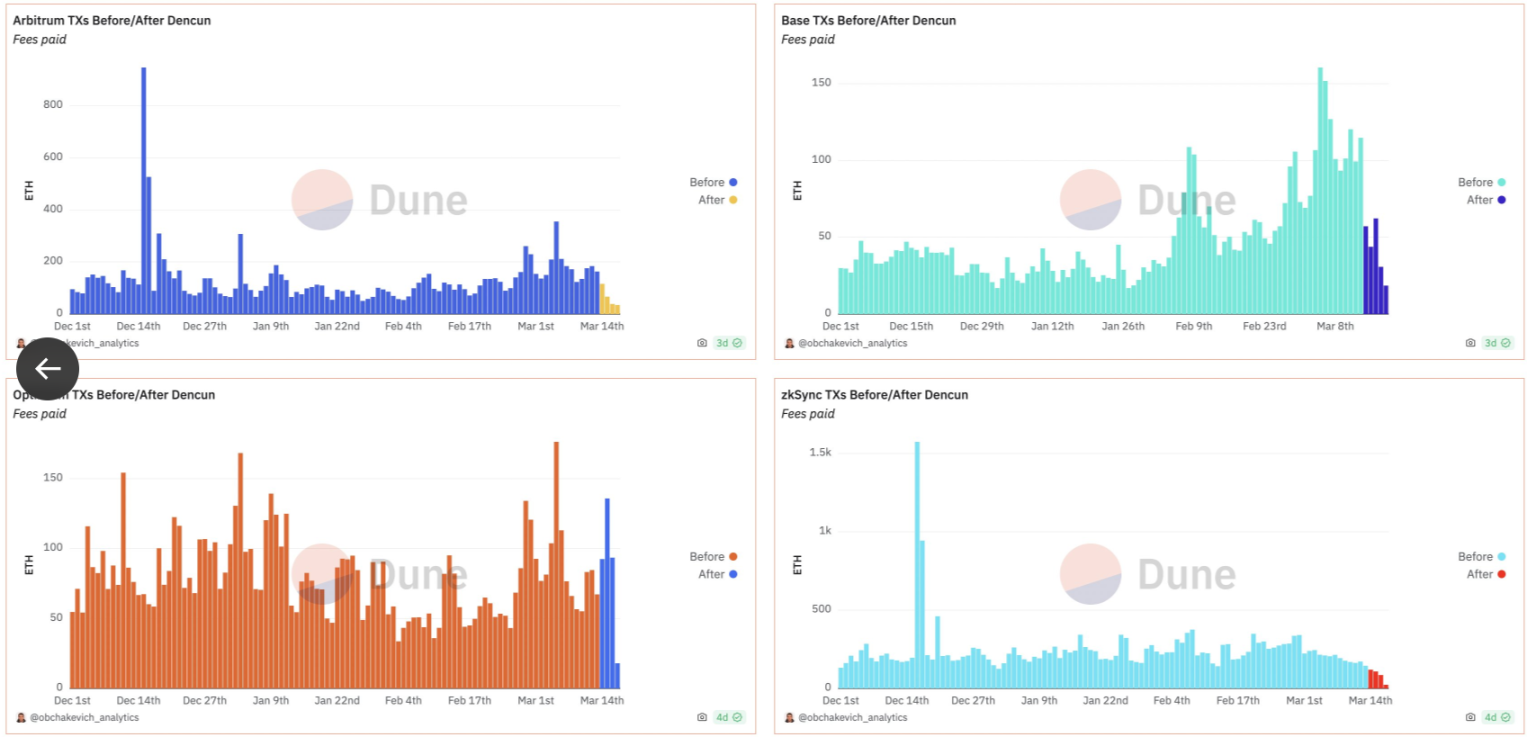Screen dimensions: 1527x737
Task: Open the Arbitrum TXs Before/After Dencun title
Action: coord(112,20)
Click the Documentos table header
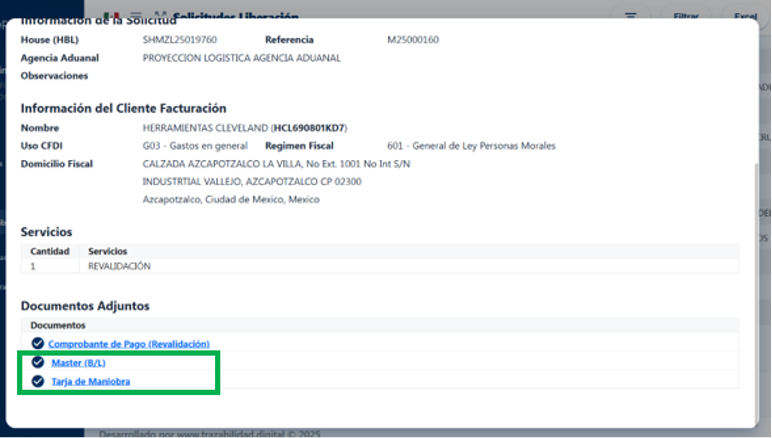Image resolution: width=772 pixels, height=438 pixels. [x=58, y=326]
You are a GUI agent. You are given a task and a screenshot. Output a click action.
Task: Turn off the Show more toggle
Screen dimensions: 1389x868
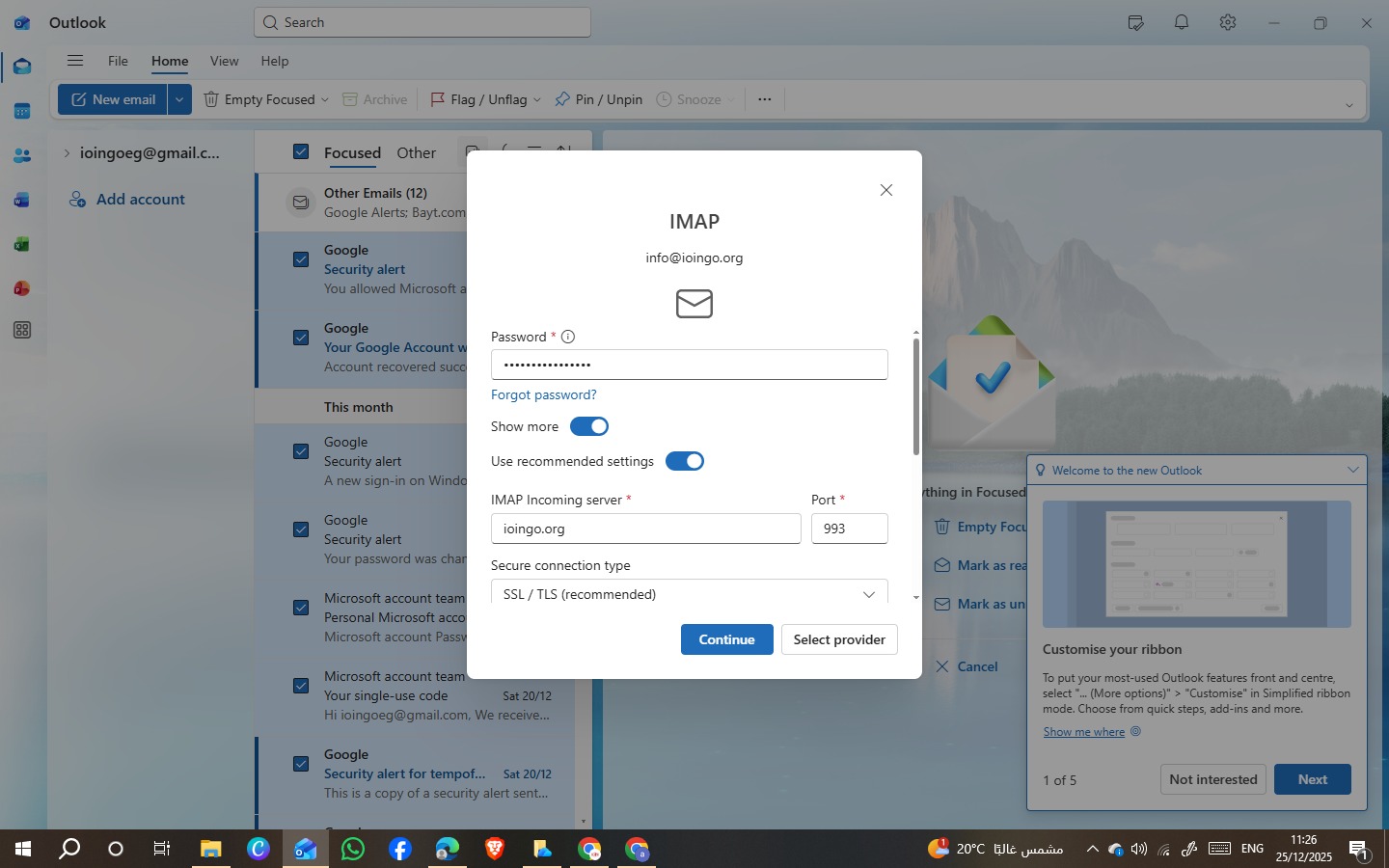(589, 426)
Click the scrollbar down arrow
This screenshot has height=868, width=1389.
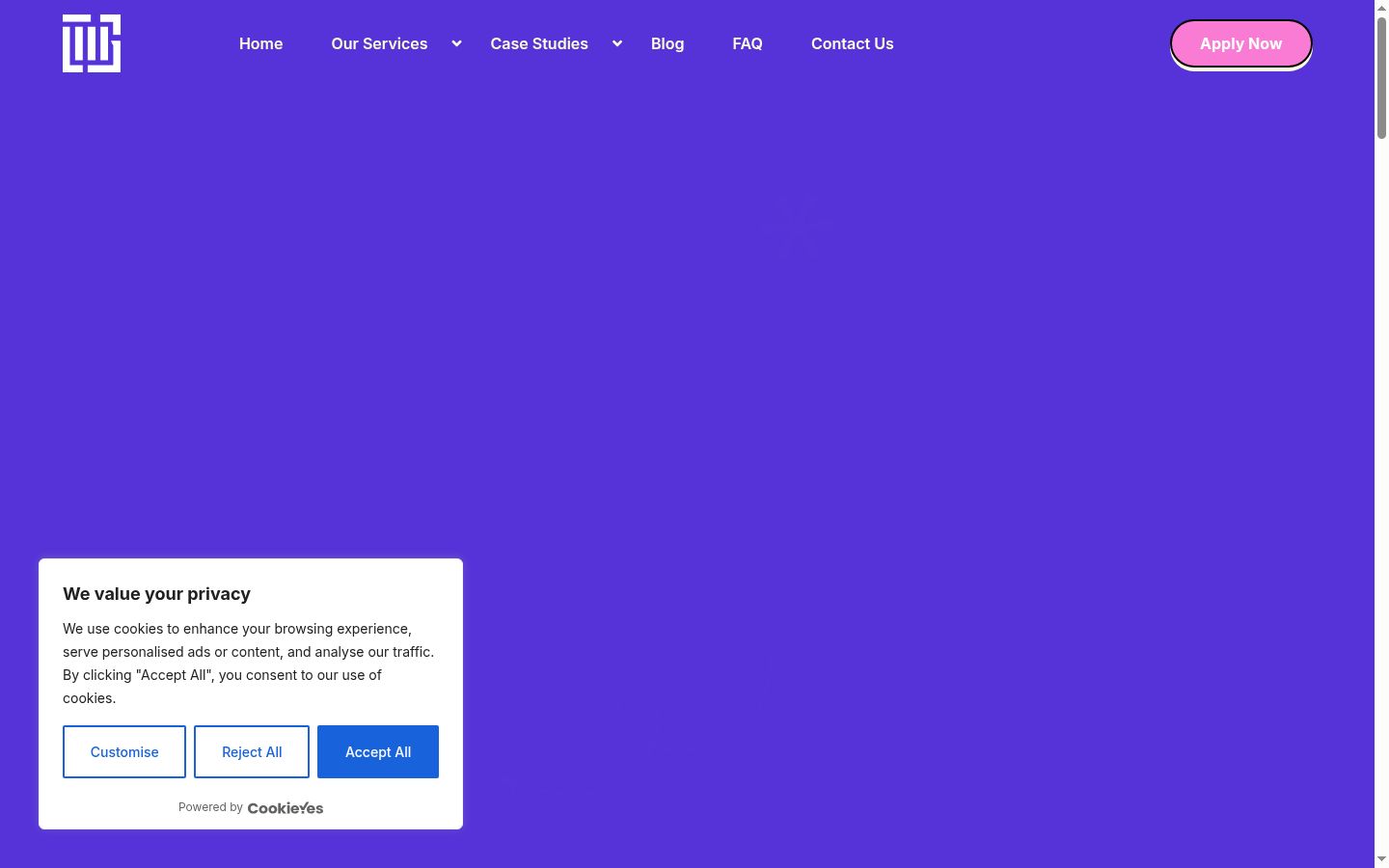click(1381, 859)
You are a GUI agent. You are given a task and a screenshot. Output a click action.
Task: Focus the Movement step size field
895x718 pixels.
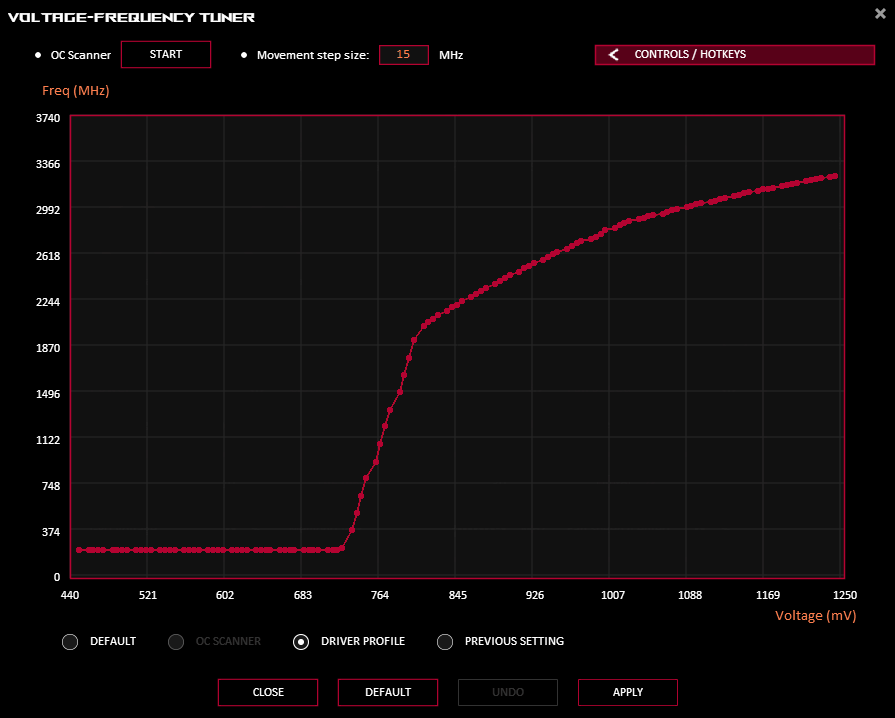[404, 55]
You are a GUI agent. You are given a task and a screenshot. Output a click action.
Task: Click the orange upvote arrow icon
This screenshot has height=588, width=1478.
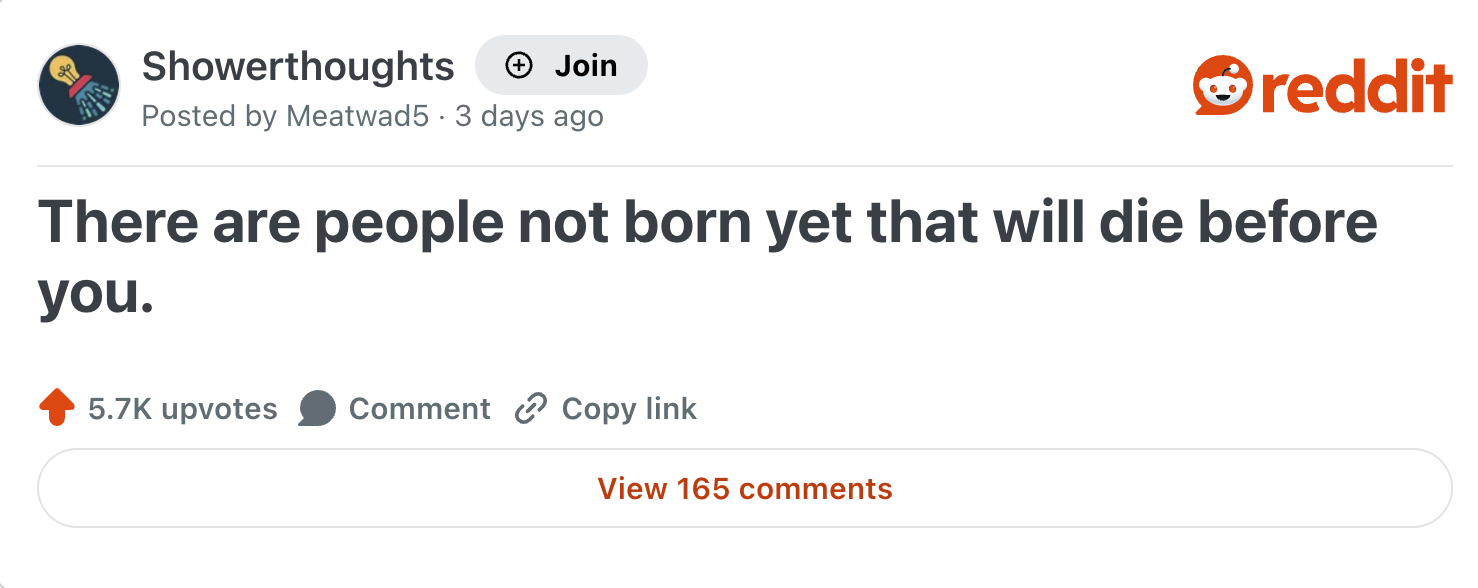pos(57,408)
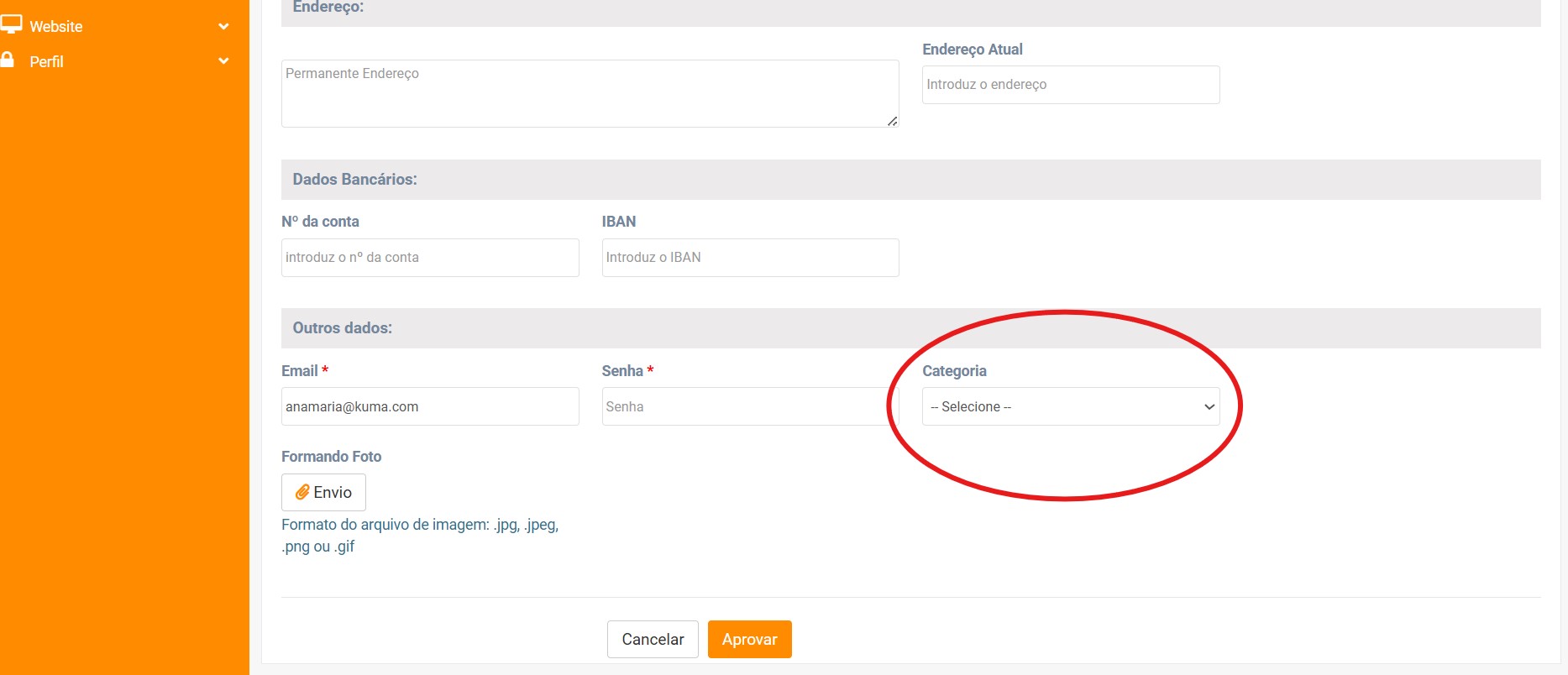Click the monitor icon beside Website
The height and width of the screenshot is (675, 1568).
11,24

++++

* **YOUR OBJECTIVE**
Your reply should hold only the lines from the one that contains "895x718 pixels." through the last line of the records above, exact and complete, and no pictures.

* **THE ANSWER**
895x718 pixels.
[404, 55]
You are a GUI agent. You are given a task and a screenshot. Output a click action.
Task: Click the orange upvote arrow icon
This screenshot has height=588, width=1478.
pos(57,408)
Click the monitor icon beside Website
The height and width of the screenshot is (675, 1568).
11,24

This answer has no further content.